Our Website may, from time to time, contain links to websites operated by third parties. This Privacy Policy only applies to the personal information that we collect from you and we cannot be responsible for personal information collected and stored by third parties. If you click on a link, please understand that the relevant third party websites have their own terms and conditions and privacy policies, and we do not accept any responsibility for the content of those third party websites or third party terms and conditions or policies. Please check these policies before you submit any personal information to these websites.

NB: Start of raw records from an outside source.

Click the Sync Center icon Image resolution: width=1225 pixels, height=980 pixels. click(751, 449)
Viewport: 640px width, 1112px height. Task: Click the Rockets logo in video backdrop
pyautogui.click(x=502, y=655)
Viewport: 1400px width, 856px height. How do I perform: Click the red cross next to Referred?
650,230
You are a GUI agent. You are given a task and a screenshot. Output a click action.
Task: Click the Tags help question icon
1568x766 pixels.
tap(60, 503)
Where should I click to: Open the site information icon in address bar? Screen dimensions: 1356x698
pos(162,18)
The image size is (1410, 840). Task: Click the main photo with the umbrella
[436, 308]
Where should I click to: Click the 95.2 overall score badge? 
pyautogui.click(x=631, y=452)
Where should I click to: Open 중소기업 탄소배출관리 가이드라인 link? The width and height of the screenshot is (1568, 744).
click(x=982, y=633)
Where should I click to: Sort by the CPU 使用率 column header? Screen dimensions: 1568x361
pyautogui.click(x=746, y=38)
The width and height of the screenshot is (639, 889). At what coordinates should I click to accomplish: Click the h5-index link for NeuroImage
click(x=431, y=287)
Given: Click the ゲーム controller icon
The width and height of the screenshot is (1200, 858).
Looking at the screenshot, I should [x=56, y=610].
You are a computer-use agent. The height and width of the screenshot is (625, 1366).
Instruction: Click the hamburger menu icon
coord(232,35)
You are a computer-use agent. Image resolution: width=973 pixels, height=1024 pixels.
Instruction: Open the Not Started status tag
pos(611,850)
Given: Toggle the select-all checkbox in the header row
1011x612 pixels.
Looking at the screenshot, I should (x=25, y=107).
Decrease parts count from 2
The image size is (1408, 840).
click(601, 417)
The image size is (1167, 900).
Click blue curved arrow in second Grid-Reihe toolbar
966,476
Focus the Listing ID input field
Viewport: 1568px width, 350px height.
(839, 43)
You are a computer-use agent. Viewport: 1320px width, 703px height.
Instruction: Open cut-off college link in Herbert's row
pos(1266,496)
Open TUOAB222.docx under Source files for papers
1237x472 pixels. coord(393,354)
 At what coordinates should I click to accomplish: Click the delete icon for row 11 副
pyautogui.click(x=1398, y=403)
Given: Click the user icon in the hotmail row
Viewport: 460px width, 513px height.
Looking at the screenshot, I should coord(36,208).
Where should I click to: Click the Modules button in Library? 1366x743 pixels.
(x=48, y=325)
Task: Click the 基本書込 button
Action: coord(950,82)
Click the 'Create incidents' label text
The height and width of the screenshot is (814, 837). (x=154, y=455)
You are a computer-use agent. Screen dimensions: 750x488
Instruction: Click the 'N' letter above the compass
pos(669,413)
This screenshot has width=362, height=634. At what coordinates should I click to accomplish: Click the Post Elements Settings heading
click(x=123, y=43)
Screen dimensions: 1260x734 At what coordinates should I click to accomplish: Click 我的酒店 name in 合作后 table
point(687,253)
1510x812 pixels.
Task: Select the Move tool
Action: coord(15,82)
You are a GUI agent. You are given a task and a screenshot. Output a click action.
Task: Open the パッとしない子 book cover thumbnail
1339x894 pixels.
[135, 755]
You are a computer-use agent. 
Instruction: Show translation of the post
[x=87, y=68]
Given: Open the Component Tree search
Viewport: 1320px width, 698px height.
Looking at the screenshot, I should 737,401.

  1. Your rights and choices

Under the GDPR, as a user of our Website or purchaser of our Products, you are entitled to certain rights. There are circumstances in which your rights may not apply. You have the right to request that we:

  • provide you with a copy of the information we hold about you;
  • update any of your personal information if it is inaccurate or out of date;
  • delete the personal information we hold about you – if we are providing services to you and you ask us to delete personal information we hold about you then we may be unable to continue providing those services to you;
  • restrict the way in which we process your personal information;
  • stop processing your data if you have valid objections to such processing; and
  • transfer your personal information to a third party.

For more information on your rights and how to use them, or if you would like to make any of the requests set out above, please contact us via [email protected].

We may need to request specific information from you to help us confirm your identity and ensure your right to access your personal information (or to exercise any of your other rights). This is a security measure to ensure that personal information is not disclosed to any person who has no right to receive it. We may also contact you to ask you for further information in relation to your request to speed up our response.

Please note that we reserve the right to charge a fee for responding to requests where we reasonably determine that they are manifestly unfounded or onerous or being made in bad faith.

  1. Contacting us

If you have any questions or concerns about how we handle your personal information, please contact at [email protected].

If you are unsatisfied with our response to any data protection issues you raise with us, you have the right to make a complaint to the Information Commissioner’s Office (ICO). The ICO is the authority in the UK which is tasked with the protection of personal information and privacy.

  1. Cookies

We may use cookies on our Website which help us monitor use of the Website, and in turn improve it based on how our users interact with it. You can choose to accept or turn off cookies within your browser settings.